Young believers, believers of color, and those passionately pursuing freedom and justice are on the frontlines of the most significant issues of our day. We have an appetite for fresh spaces and content that grapple with how our faith can engage the world and shape the future of the church. There is a hunger for honesty, equity, freedom and justice in our faith communities, our world and the media we consume.
There are currently around 500 million guns in America, and more than 81.4 million Americans are gun owners. The average owner possesses at least five firearms, and according to PRRI’s 2022 Social Networks Survey, 54% of white Evangelical Protestants and 45% of white mainline Protestants keep guns in their homes.
Simultaneously:
- Firearms are now the leading cause of death for American children and teenagers.
- An average of one Native American commits suicide with a gun every six days.
- Women in the U.S. are 16 times more likely to be shot and killed than women in other developed nations.
- Black Americans are ten times more likely than white Americans to die by gun homicide.
- Each year, over 10,300 victims of hate crimes are assaulted, threatened or intimidated by guns.
- LGBTQIA+ hate crimes are on the rise, with half of victims killed by firearms.
Gun violence is a public health crisis.

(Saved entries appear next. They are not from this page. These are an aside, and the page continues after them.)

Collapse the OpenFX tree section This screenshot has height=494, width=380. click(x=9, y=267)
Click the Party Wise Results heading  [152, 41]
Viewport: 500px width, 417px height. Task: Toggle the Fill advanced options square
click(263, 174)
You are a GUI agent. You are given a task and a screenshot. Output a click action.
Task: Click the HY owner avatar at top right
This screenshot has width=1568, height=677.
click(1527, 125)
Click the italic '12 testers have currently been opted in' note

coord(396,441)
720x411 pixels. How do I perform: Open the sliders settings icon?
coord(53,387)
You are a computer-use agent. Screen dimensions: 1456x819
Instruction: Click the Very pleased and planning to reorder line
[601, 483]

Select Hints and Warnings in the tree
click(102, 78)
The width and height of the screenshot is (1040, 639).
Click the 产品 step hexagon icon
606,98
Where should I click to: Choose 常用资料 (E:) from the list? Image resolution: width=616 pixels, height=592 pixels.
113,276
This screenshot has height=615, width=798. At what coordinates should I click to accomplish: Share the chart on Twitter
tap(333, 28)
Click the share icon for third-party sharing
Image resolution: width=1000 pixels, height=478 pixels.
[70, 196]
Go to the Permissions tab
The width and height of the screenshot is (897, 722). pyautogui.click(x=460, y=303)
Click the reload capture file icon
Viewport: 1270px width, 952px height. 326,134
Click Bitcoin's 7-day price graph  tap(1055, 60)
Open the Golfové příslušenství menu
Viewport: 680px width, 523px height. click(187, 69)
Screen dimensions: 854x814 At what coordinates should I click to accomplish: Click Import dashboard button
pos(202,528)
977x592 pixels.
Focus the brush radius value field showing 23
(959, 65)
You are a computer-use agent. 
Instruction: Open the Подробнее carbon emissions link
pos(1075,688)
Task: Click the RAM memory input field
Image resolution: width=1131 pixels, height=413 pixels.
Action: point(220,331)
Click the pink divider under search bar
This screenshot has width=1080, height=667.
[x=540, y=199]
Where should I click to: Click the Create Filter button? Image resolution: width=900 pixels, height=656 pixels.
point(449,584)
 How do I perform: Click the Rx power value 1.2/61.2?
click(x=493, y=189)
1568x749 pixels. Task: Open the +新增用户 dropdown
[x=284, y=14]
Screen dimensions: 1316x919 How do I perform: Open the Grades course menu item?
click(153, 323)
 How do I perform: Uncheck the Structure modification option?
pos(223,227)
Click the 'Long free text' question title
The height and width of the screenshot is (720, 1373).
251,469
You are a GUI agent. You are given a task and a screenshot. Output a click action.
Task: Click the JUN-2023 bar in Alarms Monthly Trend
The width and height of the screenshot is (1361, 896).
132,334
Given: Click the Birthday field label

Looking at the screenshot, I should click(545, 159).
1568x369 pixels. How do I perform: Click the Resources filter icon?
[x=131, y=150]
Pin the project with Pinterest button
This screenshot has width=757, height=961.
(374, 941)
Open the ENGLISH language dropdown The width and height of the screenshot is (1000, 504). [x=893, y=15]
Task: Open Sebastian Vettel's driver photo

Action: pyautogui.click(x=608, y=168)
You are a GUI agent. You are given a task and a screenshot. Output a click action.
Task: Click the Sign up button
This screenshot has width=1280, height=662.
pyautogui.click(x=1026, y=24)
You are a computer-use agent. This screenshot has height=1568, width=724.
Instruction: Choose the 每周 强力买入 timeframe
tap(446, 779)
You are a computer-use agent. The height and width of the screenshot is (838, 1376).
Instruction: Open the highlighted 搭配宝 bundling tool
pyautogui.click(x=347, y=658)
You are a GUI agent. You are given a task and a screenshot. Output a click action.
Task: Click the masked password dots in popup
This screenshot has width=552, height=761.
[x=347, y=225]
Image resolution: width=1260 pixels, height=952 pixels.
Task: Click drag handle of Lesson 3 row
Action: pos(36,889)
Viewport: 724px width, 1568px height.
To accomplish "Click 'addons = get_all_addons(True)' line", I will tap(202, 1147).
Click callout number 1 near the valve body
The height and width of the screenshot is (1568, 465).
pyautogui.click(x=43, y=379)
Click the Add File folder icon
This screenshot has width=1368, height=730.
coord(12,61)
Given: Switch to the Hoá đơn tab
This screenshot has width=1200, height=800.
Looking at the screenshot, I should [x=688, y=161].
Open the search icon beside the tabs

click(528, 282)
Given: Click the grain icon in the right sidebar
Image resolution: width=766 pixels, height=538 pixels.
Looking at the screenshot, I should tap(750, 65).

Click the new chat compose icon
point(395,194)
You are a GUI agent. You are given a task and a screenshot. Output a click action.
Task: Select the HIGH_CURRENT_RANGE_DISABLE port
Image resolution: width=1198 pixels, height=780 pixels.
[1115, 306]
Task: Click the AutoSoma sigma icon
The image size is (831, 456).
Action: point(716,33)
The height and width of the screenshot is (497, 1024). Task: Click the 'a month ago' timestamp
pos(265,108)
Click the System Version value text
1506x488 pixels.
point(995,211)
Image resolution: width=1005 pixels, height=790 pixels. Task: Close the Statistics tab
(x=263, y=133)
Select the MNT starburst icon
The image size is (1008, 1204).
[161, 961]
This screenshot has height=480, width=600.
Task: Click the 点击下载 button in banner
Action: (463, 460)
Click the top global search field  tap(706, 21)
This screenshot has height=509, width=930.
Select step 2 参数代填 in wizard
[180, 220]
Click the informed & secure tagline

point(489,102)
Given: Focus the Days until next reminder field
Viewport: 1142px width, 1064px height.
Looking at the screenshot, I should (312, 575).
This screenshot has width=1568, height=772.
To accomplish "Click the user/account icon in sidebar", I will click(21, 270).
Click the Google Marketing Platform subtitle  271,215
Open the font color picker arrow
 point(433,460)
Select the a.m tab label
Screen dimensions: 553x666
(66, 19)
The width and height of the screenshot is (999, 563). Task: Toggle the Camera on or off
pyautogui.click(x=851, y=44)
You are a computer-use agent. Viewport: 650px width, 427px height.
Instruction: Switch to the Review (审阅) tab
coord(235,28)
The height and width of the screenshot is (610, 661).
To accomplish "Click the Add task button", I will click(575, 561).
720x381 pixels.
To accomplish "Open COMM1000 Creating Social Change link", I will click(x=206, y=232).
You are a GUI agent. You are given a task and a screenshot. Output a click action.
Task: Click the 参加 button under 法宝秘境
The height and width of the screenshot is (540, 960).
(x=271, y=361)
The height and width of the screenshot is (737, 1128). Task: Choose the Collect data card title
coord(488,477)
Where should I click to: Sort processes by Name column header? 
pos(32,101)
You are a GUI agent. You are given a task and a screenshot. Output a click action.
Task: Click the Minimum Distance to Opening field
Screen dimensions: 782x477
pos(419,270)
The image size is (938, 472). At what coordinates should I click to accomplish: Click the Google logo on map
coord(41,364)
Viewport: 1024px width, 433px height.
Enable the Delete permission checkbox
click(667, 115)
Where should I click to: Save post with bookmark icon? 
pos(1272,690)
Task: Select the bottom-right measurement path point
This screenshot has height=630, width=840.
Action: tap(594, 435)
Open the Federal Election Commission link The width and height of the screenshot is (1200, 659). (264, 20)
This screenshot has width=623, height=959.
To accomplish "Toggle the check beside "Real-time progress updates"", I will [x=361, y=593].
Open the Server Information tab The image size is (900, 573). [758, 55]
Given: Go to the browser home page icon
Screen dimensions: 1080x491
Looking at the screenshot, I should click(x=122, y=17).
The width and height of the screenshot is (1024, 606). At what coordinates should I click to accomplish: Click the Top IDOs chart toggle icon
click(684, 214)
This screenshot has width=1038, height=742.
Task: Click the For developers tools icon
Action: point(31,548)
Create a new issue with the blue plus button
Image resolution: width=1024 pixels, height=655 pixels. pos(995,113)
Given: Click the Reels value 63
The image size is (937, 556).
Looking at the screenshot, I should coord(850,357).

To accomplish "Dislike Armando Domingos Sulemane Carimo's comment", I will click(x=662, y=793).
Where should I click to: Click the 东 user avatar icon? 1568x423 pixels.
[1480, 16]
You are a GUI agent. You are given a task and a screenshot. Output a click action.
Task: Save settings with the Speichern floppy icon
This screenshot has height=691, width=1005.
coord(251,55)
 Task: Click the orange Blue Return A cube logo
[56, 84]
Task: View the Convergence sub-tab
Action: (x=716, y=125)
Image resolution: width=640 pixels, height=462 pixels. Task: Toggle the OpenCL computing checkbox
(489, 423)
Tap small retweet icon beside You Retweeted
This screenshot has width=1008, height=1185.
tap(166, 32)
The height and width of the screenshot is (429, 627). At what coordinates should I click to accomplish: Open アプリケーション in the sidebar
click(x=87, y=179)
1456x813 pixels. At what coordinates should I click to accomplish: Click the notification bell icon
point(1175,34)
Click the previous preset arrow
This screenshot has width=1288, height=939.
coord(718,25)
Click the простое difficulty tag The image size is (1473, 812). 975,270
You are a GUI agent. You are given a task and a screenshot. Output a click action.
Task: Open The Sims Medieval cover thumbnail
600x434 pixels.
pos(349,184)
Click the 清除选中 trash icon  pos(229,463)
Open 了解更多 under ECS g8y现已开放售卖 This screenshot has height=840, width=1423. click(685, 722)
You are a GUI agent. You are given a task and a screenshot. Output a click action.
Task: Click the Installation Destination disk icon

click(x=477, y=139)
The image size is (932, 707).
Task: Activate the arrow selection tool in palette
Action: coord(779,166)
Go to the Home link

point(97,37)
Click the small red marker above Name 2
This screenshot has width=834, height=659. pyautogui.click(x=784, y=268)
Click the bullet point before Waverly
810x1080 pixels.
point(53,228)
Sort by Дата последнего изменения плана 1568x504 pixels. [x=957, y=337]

Our most vulnerable are suffering and thoughtful Christians across the country now sit at a crossroads.
As founders of [GOSPEL], we are creators, conveners, and campaigners, committed to bringing measurable social change to our country. We are a Black and Korean sibling(esque) duo who met while working on a Massachusetts Senate campaign, and bonded in the belly of white, wealthy, conservative Evangelical spaces. We are believers of color, and frustrated Evangelical outsiders seeking more for the American Christian church.
Several years ago, we spent time with Native American activist and former pastor, Mark Charles, who insightfully described a central challenge for our work: “One of the things the Western church does not train people to do is tell the truth.”
Christian pulpits rarely tell the truth about our complicity in cultural ills, the necessity of our lament, the truth-telling required of the people of God, and our responsibility to change, restore, and repair on behalf of all our brothers and sisters.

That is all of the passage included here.